What is the major advantages of coding like this?

  1. If your code always runs, it allows you to quickly find syntax errors and typos.
  2. You avoid implementing unused code. It sucks to really work on a code section to only realize later that you didn’t actually need it.
  3. You spend your time on the standard case and can add certain options or take care of edge cases when the appropriate time arises. Because sometimes that time will never arise…

Anyways, enough advice, start coding!

 

 

 

 

Basic Bash

Basically these are the only things I know about Bash :). These aren’t all truly Bash commands, but instead these are common commands that everyone should know when using the Linux or Mac command line.

 

Notes

First, the command follows the $ and is listed in bold, the == is just a spacer, and everything else is a description of the command. The <> symbols designate where some other name should go there (like a file, folder, username, etc). The * symbol designates a wildcard, and can be used in conjunction with a partial search term. This means *.txt matches file.txt, file1.txt, etc.

 

Very Basics Commands

$ Ctrl + C  == Kill whatever is running in the foreground

$ tab == complete current typing

$ <command> –help == lists options of a given command

$ Ctrl + A == Go to the beginning of the line you are currently typing on

$ Ctrl + E = Go to the end of the line you are currently typing on

$ Ctrl + U == Clears the line before the cursor position. If you are at the end of the line, clears the entire line.

 

Where Am I and How to I Move Elsewhere?

$ pwd == print working directory

$ cd == change directory

$ cd / == go to root

$ cd .. == go up one level

$ ls == list files and folders

$ ls -a == list all files and folders (including hidden)

 

Basic File/Folder Manipulation

$ mkdir <folder name> == create new folder

$ cp <old file name>  <new file name> == copy and rename a file

$ mv <file> <folder> == move file to a folder

$ rm <file> == delete file

$ rm -r <folder> == delete folder

$ cat <file> == show content of file

$ head -n <number of lines> <file> == show top n lines of file

$ tail -n <number of lines> <file> == show last n lines of file

 

Nano

This is a basic file editor

$ nano <existing file> == opens up a file

$ nano <non-existing file> == creates and opens up a file

Within nano, the needed commands are listed at the bottom where the ^ symbol stands for Ctrl.

 

What is currently running?

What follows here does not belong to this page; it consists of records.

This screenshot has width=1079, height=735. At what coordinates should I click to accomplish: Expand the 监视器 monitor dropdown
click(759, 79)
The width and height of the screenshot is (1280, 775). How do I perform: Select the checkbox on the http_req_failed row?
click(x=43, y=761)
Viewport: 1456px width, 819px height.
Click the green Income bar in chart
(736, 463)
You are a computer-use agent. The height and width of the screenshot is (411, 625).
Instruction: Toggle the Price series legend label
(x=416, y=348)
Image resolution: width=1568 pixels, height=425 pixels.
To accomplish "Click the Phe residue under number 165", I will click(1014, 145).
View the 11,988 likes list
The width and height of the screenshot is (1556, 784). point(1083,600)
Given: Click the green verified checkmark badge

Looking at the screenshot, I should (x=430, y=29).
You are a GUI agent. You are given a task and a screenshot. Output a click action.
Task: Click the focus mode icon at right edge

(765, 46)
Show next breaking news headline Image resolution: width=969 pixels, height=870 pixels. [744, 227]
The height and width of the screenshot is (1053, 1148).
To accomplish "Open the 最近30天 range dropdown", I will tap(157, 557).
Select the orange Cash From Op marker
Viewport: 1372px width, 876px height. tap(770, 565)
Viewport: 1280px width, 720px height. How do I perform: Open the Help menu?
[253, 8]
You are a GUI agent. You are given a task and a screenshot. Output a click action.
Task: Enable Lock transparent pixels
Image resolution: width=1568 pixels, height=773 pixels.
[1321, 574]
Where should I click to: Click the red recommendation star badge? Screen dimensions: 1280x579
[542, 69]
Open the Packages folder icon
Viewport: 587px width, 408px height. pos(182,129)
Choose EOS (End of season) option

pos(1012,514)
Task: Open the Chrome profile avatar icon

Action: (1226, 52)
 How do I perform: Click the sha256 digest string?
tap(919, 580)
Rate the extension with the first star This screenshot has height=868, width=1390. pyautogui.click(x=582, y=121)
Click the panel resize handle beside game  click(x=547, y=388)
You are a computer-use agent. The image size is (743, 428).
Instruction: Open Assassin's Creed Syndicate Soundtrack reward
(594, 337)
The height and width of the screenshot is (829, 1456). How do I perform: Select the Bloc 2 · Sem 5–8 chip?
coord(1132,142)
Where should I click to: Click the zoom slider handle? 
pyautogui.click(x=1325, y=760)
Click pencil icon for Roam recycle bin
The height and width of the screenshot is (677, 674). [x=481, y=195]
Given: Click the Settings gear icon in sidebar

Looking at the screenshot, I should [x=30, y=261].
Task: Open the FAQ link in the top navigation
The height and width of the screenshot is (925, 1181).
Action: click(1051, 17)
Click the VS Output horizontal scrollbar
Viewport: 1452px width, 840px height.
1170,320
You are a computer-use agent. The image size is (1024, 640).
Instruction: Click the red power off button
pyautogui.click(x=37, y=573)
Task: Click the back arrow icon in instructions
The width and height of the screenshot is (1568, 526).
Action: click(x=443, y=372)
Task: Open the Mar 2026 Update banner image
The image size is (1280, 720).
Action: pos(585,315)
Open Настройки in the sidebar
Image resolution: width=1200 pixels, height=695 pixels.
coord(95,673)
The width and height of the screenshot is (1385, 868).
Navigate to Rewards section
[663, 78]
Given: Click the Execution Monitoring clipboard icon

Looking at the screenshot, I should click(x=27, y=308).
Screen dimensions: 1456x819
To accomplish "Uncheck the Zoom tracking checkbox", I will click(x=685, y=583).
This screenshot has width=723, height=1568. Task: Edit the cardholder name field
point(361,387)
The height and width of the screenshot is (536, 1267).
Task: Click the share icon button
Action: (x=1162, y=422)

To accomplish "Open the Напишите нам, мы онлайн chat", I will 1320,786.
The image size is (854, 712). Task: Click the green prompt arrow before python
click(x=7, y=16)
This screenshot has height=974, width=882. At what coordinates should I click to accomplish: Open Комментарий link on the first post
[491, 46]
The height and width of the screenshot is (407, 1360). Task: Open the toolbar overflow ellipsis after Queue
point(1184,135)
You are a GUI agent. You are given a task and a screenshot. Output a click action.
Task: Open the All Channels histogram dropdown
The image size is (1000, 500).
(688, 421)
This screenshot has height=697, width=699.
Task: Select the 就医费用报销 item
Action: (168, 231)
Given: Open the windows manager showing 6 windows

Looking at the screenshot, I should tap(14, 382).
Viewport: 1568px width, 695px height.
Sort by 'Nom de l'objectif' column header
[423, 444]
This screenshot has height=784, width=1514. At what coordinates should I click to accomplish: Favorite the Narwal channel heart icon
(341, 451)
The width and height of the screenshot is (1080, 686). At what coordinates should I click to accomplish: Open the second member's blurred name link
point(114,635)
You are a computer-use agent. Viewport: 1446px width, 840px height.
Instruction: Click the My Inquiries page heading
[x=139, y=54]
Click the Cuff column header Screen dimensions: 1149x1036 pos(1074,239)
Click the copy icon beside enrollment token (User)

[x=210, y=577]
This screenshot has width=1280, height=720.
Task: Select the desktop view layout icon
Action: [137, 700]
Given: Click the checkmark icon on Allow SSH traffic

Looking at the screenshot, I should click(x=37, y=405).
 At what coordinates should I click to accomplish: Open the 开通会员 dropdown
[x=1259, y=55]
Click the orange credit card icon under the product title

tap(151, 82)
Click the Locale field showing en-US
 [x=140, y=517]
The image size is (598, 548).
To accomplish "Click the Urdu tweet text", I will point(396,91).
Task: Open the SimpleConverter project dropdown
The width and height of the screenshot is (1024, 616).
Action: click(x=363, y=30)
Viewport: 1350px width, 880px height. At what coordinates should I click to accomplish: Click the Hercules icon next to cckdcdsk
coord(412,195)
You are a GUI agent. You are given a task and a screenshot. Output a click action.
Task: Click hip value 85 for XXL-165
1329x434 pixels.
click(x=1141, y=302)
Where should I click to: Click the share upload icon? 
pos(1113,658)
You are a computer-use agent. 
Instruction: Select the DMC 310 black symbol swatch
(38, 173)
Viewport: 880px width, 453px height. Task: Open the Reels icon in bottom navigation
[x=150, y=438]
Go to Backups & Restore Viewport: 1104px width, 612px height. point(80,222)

Can I stop it?

$ top == list all processes running on a computer

$ top -u <username> == lists processes being run by username

$ kill <pid> == kill a process identified by pid, which can be found by using top

$ killall -u <username> == kills all processes being run by username

 

How to run stuff in the background

$ <command> & == runs command in background

If you want to run jobs on a remote server, there will be some queueing system. Check out useful commands like qsub, qstat, etc. However, if you just want to run multiple processes on a single computer (even after logging off), Screen and Tmux are the tools you need. I personally use screen, and below are some useful commands.

 

Screen

$ screen -S <name> == new screen with name

$ Ctrl-a d == detach from screen

$ screen -r name == reattach to screen

$ screen -ls == list of screens

$ exit == kills currently attached screen

Example Running Code in the Background

Here is an example set of commands that will run a Python script in the background.

$ screen -S test

$ python test.py > out.txt 2>&1 &

$ Ctrl-a d

You now can safely exit and the computer will do all the tough work for you!

I did add one new command in there, the redirect (>). What this means is that Python runs test.py. If there is anything that should be printed to the terminal, it gets redirected and saved into the file out.txt. Otherwise when you reattach to the screen named test, you will just get the recent terminal output (usually there is some display length limit).